Egypt and the United Arab Emirates (UAE) have secretly collaborated twice in the last eight days to attack Islamist militias in Libya. The airstrikes on the militias were part of an effort to prevent them from taking control over Tripoli, Libya’s capital.

Senior U.S. officials told the New York Times that the attacks represent a new phase in the on-going battle in the Arab world between political Islam and its opponents.

The newspaper quotes the American officials to say that the United States was not informed of the airstrikes, and that Egypt and the UAE did not seek U.S. permission for the attacks.

In fact, Egyptian officials, in talks with American diplomats, denied the military operation, although U.S. intelligence and military sources confirmed it has occurred.

The move by Egypt and the UAE is a continuation – and an escalation – by moderate Arab states to gain a measure of control over post-Arab Spring developments in the region. The high hopes which accompanied the eruption of the Arab Spring in early 2011 are all but gone. The collapse of the autocratic, but secular, regimes in Tunisia, Libya, Egypt, Yemen, and Syria left a vacuum which was quickly filled by Political Islam – either by Islamist parties, as was the case in Egypt and Tunisia, or by Jihadist groups, as was the case in Libya, Yemen, and Syria.

Qatar and Turkey, adversaries of Saudi Arabia and Egypt, rushed in to help the Islamists, with Qatar providing the financial support and Turkey lending its diplomatic muscle.

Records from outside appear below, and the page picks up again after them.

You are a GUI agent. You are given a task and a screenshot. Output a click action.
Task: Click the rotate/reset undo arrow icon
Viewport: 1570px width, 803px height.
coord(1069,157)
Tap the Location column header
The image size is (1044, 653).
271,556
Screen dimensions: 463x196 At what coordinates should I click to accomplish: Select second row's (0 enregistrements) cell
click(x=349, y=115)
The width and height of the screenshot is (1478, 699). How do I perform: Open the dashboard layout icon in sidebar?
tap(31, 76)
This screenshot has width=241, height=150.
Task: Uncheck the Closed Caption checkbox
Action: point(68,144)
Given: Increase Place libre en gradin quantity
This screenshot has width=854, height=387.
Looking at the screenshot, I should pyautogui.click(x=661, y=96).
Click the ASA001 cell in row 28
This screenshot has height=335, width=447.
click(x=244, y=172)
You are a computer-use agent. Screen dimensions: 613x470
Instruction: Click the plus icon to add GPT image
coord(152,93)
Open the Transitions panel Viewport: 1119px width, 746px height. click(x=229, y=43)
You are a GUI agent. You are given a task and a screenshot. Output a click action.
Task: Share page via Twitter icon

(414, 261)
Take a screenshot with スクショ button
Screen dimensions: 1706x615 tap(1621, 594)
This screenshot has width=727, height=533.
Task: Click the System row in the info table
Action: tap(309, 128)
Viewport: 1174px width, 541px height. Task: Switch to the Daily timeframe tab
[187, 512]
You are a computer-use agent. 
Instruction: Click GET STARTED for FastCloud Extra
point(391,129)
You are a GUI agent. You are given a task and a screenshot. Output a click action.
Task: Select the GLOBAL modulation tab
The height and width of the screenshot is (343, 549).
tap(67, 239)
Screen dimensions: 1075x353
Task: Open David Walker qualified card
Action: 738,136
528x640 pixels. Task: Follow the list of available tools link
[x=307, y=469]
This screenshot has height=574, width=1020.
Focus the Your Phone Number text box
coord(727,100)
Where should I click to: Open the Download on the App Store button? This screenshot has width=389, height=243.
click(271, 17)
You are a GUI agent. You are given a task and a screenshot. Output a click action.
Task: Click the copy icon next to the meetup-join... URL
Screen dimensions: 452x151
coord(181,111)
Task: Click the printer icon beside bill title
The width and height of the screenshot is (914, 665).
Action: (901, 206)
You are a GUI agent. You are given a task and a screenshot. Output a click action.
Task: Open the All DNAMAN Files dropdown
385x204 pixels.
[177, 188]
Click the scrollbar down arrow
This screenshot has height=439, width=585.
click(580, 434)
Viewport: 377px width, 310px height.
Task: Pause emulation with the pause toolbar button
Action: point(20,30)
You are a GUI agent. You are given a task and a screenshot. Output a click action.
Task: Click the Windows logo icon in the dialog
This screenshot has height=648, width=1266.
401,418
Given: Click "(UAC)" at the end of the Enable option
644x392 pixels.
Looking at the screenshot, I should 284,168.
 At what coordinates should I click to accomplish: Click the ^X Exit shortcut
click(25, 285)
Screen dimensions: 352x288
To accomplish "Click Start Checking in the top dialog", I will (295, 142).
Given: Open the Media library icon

The initial drive by the Qatar- and Turkey-supported Islamists, coupled with confusion and hesitation on the part of the moderate states in the region, saw the Islamists make gains: the Muslim Brotherhood won both the parliamentary and presidential elections in Egypt; the Islamist elements among the Syrian rebels became dominant in the anti-Assad drive – and in May this year, in the form of ISIS, the Islamists were able to gain control of one-third of Iraq; Islamist militias in Yemen and Libya have made steady gains, making both countries ungovernable.

Only in Tunisia were the moderate forces successful in fashioning an effective governing coalition with the Islamists – who have also agreed to accept a modern constitution regarded as the most progressive in the Arab world.